Distance travelled by substitutions

1 Setup

Flags and settings.


In [1]:
SAVE_FIGURES = False

Imports and database setup.


In [2]:
from itertools import product

import pandas as pd
import seaborn as sb
import numpy as np
import networkx as nx
from nltk.corpus import wordnet as wn
from nltk.corpus import wordnet_ic as wn_ic
%matplotlib inline
import matplotlib.pyplot as plt
from progressbar import ProgressBar

%cd -q ..
from brainscopypaste.conf import settings
%cd -q notebooks
from brainscopypaste.mine import Model, Time, Source, Past, Durl
from brainscopypaste.db import Substitution
from brainscopypaste.utils import init_db, session_scope, memoized
from brainscopypaste.load import FAFeatureLoader
engine = init_db()

Build our data.


In [3]:
model = Model(Time.discrete, Source.majority, Past.last_bin, Durl.all, 1)
data = []

with session_scope() as session:
    substitutions = session.query(Substitution.id)\
        .filter(Substitution.model == model)
    print("Got {} substitutions for model {}"
          .format(substitutions.count(), model))
    substitution_ids = [id for (id,) in substitutions]

for substitution_id in ProgressBar(term_width=80)(substitution_ids):
    with session_scope() as session:
        substitution = session.query(Substitution).get(substitution_id)
        source_token, destination_token = substitution.tokens
        source_lemma, destination_lemma = substitution.lemmas
        source_pos, destination_pos = substitution.tags
        data.append({'cluster_id': substitution.source.cluster.sid,
                     'destination_id': substitution.destination.sid,
                     'occurrence': substitution.occurrence,
                     'source_id': substitution.source.sid,
                     'source_token': source_token,
                     'destination_token': destination_token,
                     'source_pos': source_pos,
                     'destination_pos': destination_pos,
                     'source_lemma': source_lemma,
                     'destination_lemma': destination_lemma})

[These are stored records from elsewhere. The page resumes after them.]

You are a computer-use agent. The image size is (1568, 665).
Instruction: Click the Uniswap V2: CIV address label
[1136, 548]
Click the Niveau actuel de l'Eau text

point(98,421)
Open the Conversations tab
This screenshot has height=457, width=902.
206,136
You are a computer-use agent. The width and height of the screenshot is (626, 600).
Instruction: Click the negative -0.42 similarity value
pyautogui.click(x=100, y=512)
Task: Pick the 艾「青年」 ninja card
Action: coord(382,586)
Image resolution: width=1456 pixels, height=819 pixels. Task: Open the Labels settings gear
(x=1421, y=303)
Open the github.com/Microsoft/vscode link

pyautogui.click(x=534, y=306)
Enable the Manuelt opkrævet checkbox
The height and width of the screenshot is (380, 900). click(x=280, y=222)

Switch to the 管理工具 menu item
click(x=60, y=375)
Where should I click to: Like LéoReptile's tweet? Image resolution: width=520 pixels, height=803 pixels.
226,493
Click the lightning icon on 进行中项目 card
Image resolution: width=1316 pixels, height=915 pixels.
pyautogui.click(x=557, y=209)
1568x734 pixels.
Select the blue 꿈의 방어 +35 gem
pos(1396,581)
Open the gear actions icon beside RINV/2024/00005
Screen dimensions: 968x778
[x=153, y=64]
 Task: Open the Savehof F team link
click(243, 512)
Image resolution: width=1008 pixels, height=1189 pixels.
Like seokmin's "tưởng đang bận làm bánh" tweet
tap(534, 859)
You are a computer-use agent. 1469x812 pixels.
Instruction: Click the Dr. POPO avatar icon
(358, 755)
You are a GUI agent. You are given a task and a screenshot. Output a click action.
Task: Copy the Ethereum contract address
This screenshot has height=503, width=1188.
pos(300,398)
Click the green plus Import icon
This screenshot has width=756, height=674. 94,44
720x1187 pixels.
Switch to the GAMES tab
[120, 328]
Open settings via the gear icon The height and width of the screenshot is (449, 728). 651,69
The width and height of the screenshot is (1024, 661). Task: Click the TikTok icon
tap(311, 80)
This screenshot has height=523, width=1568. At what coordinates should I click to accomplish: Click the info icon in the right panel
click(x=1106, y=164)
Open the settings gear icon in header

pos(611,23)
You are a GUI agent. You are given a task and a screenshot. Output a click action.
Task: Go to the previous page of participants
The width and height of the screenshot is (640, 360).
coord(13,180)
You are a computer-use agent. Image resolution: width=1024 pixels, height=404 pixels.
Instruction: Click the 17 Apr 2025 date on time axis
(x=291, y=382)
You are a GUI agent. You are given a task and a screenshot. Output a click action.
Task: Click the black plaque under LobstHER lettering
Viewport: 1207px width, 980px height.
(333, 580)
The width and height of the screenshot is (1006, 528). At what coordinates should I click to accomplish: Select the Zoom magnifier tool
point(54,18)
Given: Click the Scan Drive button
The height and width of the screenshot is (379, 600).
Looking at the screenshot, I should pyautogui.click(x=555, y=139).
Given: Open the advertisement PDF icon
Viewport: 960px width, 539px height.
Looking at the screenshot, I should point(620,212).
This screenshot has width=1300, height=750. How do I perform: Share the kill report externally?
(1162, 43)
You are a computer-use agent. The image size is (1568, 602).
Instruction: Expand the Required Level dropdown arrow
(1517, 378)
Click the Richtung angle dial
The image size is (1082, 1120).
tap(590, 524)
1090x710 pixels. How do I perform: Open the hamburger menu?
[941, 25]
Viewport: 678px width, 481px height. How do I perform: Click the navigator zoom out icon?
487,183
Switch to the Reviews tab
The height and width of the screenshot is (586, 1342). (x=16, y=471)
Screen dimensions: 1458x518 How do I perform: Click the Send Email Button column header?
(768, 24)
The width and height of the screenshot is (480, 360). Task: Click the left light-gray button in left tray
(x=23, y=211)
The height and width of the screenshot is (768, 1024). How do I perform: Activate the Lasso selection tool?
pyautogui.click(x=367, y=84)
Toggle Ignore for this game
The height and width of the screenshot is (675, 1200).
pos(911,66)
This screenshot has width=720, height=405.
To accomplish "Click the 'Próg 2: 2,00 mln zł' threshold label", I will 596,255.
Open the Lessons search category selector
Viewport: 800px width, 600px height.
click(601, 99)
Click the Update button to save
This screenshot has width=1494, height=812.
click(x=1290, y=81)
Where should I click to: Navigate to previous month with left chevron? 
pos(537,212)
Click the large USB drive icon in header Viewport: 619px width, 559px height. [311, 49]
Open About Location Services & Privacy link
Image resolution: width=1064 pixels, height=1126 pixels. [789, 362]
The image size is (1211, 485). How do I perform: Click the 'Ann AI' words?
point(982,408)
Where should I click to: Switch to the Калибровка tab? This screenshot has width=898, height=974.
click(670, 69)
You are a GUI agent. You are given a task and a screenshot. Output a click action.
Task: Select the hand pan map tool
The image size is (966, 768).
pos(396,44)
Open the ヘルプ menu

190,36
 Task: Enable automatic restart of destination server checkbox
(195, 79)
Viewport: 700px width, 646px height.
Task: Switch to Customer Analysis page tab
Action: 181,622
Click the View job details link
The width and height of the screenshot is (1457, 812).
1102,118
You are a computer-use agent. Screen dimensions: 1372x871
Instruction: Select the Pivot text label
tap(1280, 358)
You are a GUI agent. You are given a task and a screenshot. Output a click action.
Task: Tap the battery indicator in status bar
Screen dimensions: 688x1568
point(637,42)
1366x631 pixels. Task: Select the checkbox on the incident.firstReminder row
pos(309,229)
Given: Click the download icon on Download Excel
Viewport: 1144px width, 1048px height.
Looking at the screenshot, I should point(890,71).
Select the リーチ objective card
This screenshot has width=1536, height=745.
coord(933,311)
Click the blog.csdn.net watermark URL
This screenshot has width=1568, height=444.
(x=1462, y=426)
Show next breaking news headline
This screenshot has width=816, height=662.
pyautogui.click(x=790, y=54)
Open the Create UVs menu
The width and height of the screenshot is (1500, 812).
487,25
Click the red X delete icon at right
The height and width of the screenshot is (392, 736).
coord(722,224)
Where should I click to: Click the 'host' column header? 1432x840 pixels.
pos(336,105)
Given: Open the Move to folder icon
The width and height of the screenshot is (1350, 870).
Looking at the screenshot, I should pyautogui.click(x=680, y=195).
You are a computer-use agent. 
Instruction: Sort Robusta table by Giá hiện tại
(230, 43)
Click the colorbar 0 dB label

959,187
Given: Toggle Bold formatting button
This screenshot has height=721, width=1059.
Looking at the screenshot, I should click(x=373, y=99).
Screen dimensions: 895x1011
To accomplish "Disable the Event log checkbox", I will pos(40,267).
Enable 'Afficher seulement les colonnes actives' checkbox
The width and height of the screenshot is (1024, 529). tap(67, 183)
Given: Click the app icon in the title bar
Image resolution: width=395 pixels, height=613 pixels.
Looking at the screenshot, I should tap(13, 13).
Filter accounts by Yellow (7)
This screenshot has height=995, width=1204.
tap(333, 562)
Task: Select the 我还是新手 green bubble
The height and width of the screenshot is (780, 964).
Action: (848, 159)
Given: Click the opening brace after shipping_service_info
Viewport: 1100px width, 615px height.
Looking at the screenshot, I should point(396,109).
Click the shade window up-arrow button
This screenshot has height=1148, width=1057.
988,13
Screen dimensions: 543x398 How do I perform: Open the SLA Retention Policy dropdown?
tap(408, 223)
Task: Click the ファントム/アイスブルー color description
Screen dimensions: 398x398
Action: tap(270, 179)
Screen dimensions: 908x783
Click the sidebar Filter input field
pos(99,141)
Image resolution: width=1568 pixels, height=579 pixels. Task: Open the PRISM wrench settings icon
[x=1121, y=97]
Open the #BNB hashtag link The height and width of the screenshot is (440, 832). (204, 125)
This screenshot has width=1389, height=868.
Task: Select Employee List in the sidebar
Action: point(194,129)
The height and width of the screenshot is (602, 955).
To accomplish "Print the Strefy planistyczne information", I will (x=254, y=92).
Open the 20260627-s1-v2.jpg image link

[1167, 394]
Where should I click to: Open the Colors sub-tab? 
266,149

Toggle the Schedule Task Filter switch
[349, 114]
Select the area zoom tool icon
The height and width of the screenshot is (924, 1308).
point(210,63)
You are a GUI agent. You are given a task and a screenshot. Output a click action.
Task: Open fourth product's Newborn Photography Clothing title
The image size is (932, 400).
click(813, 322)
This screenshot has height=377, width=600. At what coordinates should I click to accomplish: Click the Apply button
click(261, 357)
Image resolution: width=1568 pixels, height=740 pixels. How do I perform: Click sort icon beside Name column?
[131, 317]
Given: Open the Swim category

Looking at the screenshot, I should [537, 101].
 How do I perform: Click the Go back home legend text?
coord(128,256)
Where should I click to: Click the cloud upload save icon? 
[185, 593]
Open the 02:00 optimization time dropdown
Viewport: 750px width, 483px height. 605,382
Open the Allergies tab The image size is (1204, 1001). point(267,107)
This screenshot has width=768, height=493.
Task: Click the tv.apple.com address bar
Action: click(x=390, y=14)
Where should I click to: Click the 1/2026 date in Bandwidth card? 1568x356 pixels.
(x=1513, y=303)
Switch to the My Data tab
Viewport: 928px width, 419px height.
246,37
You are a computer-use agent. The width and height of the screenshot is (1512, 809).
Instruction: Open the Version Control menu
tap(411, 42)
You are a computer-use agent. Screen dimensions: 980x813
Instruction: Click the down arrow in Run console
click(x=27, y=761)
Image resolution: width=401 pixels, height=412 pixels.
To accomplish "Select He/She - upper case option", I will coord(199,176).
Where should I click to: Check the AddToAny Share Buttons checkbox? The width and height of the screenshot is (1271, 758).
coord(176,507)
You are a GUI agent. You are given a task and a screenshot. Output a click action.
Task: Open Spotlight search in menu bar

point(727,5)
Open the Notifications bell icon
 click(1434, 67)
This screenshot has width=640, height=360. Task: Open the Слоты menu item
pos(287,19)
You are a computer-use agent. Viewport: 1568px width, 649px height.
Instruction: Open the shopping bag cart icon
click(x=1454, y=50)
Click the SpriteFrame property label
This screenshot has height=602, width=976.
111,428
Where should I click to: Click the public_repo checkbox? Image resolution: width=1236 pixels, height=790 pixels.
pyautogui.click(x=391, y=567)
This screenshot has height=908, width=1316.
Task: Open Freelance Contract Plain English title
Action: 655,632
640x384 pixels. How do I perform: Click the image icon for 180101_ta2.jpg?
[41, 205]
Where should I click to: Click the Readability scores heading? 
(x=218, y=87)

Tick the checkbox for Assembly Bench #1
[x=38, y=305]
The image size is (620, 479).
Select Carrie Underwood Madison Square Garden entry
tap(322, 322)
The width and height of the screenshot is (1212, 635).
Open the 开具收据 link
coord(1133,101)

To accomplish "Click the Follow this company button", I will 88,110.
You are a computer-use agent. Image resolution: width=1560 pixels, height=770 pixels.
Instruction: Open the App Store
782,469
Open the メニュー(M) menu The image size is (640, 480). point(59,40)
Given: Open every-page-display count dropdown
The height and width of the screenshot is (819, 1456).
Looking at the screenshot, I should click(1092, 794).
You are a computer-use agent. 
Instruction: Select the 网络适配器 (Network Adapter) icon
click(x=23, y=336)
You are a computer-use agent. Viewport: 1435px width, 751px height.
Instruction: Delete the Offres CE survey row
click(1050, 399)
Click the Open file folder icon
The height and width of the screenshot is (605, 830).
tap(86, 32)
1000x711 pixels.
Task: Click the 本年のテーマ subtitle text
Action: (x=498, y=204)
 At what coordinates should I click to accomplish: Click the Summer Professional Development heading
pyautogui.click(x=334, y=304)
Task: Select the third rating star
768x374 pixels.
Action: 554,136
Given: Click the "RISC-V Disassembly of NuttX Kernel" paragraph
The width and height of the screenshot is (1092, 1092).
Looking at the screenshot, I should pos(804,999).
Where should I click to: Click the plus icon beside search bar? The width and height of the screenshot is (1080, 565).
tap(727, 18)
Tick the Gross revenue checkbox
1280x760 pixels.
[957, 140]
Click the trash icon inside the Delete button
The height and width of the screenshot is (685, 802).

original_subs = pd.DataFrame(data)
del data


Got 6318 substitutions for model Model(time=Time.discrete, source=Source.majority, past=Past.last_bin, durl=Durl.all, max_distance=1)
100% (6318 of 6318) |######################| Elapsed Time: 0:00:41 Time: 0:00:41

Assign proper weight to each substitution.


In [4]:
distances = original_subs.copy()
divide_weight_sum = lambda x: x / distances.loc[x.index].weight.sum()

# Weight is 1, at first.
distances['weight'] = 1
# Divided by the number of substitutions that share a durl.
distances['weight'] = distances\
    .groupby(['destination_id', 'occurrence'])['weight']\
    .transform(divide_weight_sum)
# Divided by the number of substitutions that share a cluster.
# (Using divide_weight_sum, where we divide by the sum of weights,
# ensures we count only one for each group of substitutions sharing
# a same durl.)
distances['weight'] = distances\
    .groupby('cluster_id')['weight']\
    .transform(divide_weight_sum)

2 Distances on the FA network

Get the FA norms undirected graph and invert its weights to use them as costs.


In [5]:
fa_loader = FAFeatureLoader()
avg_weight = np.mean([weight for _, _, weight 
                      in fa_loader._undirected_norms_graph
                                  .edges_iter(data='weight')])
fa_graph = nx.Graph()
fa_graph.add_weighted_edges_from(
    [(w1, w2, avg_weight / weight) for w1, w2, weight
     in fa_loader._undirected_norms_graph.edges_iter(data='weight')]
)

Compute distances on the FA network, using lemmas if tokens are not found.


In [6]:
fa_distances = distances.copy()
fa_distances['weighted_distance'] = np.nan
fa_distances['distance'] = np.nan

@memoized
def fa_shortest_path(source, destination, weighted):
    return nx.shortest_path_length(fa_graph, source, destination, 
                                   'weight' if weighted else None)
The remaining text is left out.